Ecco, non si può, a mio avviso, dissociare la figura di Cossiga dalle forme più esasperate dell’atlantismo, quasi una religione. Dirà di essersi svegliato  spesso di notte, tremante e madido di sudore, per il rimorso di averlo ammazzato, lasciando intendere che quella mattina, davanti al cofano posteriore della Renault 4 che gli si era aperto come una conchiglia per mostrargli il corpo rannicchiato e grigio di Moro, in realtà c’erano due Cossiga, uno dei quali dialogava in silenzio col collega morto, e l’altro suggellava con la propria presenza la conclusione di tutto l’ambaradam, fatto di tradimenti e di inganni, che era stato allestito da più parti per eliminarlo insieme ai suoi pericolosi sofismi, le convergenze parallele, il compromesso storico, quel piccolo ragno – grande nelle intenzioni, temerario il disegno – che tesseva, giorno dopo giorno, la propria tela al centro della tempesta.

A Cossiga si può rimproverare di essersi mosso sulla scena di quegli anni terribili con la lancetta fissa sul minimo sindacale del sentimento, algido come un robocop, non già di non essere stato – a modo suo – un patriota: una qualità che non compare nella scheda segnaletica di Mattarella. I diciotto pescatori finiti nella rete dei libici sono una recidiva, tranne che per le proporzioni, dei duemila morti di Longarone e dei due marò ripresi per le orecchie e riportati – obbedisci a papà – a casa dell’orco. Ma c’é da chiedersi come abbia fatto questo presidente a non sciogliere le Camere quando, dopo aver compiuto una goffa giravolta, da vecchio ballerino artritico, i Gialli si sono catapultati tra le braccia dei Fucsia, facendosi beffe di due principi morali consustanziati con la prassi politica. Il primo é che non puoi portare in dote a Caio (togliendoli dalla disponibilità di Tizio), i voti che ti eri guadagnato perchè all’elettorato avevi fatto credere che te ne saresti avvalso contro di lui: si chiama truffa, un reato che il codice penale annovera tra quelli meritevoli di galera, ossido di carbonio anche per una democrazia di cui sia rimasta in piedi solo la facciata, i palazzi di Dresda e di Coventry il giorno dopo.

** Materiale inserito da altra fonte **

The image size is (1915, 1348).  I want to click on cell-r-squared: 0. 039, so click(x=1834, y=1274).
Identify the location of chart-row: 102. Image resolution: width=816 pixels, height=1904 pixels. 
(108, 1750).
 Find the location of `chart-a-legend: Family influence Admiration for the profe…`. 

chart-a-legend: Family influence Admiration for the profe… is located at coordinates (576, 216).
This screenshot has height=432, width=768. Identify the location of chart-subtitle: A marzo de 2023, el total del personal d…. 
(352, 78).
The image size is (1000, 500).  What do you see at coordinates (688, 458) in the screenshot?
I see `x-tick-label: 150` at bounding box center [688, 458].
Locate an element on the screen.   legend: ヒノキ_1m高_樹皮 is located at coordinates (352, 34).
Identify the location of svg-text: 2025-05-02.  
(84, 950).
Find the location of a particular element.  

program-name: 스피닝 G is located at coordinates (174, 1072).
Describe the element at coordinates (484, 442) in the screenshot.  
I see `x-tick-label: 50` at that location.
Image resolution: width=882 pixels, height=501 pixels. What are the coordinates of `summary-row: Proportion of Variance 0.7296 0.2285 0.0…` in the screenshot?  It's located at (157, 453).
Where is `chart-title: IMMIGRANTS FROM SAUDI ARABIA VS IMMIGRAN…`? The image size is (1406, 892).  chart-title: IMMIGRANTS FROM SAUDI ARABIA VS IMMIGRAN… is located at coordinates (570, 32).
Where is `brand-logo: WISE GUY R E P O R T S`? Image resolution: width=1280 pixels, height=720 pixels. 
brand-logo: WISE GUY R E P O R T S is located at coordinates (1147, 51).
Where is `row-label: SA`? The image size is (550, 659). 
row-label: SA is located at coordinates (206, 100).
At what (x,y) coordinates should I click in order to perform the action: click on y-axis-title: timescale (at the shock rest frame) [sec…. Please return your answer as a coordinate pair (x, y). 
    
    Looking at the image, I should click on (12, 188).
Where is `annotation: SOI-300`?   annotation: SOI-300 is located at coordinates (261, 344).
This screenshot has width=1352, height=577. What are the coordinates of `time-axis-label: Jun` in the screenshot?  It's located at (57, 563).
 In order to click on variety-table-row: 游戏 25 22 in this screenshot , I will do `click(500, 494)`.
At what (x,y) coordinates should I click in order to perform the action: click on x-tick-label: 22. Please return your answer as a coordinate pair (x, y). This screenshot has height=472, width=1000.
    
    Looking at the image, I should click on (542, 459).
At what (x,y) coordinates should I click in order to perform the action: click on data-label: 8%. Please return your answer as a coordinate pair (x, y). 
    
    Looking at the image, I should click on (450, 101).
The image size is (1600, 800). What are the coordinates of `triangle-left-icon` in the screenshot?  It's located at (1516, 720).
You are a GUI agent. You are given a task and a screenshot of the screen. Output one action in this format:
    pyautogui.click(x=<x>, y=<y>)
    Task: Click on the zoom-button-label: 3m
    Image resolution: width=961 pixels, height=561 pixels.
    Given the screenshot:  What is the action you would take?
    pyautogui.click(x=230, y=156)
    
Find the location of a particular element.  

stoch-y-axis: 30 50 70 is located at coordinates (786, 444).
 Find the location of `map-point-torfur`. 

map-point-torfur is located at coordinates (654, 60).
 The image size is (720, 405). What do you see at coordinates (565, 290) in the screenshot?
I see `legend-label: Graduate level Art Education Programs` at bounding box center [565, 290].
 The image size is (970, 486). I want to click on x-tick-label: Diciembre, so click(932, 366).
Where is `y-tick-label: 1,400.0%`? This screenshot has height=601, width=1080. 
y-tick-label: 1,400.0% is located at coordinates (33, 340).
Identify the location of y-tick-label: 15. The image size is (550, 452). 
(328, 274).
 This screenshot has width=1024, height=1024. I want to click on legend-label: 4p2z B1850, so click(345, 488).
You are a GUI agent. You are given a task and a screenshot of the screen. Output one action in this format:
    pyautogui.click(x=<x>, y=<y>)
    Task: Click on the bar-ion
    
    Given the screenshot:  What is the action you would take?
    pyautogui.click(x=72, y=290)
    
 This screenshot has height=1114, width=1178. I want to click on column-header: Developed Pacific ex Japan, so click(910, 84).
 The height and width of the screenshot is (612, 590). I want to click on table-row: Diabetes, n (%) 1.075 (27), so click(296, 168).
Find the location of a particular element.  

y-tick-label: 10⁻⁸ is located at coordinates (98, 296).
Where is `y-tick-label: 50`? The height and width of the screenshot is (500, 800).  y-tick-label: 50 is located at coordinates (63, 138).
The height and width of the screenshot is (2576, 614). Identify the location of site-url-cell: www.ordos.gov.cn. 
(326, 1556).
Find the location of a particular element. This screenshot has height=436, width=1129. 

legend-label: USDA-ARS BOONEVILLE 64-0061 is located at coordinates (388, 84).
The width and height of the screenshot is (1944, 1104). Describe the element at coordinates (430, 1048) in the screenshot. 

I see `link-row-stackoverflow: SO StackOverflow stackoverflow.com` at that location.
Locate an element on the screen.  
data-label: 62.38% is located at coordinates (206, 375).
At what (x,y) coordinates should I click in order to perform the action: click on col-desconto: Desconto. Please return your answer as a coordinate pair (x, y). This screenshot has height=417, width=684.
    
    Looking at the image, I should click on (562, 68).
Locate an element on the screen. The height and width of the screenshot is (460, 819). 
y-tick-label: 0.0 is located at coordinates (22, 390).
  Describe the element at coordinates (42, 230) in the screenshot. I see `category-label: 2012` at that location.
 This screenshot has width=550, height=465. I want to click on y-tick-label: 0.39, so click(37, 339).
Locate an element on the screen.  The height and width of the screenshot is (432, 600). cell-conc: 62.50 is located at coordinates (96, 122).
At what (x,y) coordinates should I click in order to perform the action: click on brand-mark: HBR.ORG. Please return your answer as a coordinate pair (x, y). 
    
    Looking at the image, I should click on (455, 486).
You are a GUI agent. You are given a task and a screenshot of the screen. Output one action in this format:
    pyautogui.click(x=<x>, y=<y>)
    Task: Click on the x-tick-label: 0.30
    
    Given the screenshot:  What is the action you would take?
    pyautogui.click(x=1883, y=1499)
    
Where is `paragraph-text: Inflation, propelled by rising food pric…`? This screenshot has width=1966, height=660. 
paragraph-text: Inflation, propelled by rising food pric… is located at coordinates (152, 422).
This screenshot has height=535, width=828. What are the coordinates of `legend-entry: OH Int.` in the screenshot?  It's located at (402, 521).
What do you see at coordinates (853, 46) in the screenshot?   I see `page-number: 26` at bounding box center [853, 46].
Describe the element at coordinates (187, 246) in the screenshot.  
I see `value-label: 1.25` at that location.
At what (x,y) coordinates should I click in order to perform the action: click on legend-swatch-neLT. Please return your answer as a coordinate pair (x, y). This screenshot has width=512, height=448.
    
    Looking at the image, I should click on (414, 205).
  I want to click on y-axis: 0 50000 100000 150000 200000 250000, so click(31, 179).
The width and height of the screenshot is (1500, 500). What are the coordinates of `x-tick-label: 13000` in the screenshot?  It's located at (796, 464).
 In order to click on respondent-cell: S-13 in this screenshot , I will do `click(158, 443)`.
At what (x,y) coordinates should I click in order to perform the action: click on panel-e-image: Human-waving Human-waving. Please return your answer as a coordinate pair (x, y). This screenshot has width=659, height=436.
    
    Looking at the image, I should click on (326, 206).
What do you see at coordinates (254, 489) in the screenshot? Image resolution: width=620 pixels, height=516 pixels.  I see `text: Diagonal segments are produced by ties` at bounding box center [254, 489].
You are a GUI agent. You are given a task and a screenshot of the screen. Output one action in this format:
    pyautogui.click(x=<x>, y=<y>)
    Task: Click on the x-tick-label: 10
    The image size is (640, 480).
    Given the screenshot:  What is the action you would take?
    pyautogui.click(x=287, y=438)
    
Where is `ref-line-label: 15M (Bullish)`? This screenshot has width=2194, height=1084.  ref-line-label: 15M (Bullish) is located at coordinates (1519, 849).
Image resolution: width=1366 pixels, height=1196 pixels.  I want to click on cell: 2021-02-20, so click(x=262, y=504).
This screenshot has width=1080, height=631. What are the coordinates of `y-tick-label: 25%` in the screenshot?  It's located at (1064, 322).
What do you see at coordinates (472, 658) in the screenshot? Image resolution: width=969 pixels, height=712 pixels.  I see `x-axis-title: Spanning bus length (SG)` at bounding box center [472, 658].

Il secondo é che così si esce dal quadrato della politica e ci si rincorre, fingendoci incazzati,  in tutt’altro posto, magari per prendere un caffè insieme, al riparo dagli occhi indiscreti, ma questo é manicomio, é babilonia, é la negazione stessa della politica, soprattutto se, poi, per ogni singolo punto del tuo programma elettorale, fai l’esatto contrario di quanto v’é scritto, una serie di crocette e di tacche sulla lavagna, che da nera é diventata bianca da un pezzo.

Ai vertici d questa composizione astratta, creata da scimmie, c’é Mattarella. Non si vede e non si ode. A sentirsi, invece, si sente. Quando, venendo meno alla consegna che gli viene fatta dalla stessa Costituzione, di una vigile imparzialità, fa sapere ai seguaci di Grillo e Di Maio che debbono approvare il MES perché, altrimenti, il Governo cade e si deve tornare alle urne: c’é anche una strizzatina d’occhio, con l’occhio sinistro, per quanti fossero lenti nell’afferrare l’antifona.

Mattarella si sente quando, con la sua faccia da vecchia maestra alle soglie della pensione, legge la pagella dell’Unione Europea, e sono tutti dieci. Si sente quando non sente che é giunta l’ora – da milioni di ore – di revocare le onorificenze date a Tito per essere stato un boia efficiente con gli Italiani.

Mattarella si sente anche quando – il più delle volte – si annuncia con gli ultrasuoni e parla in playback, come fece Bobby Solo il giorno del suo esordio a Sanremo, ma non incanta nessuno. Perché lui é il presidente. Il presidente degli altri.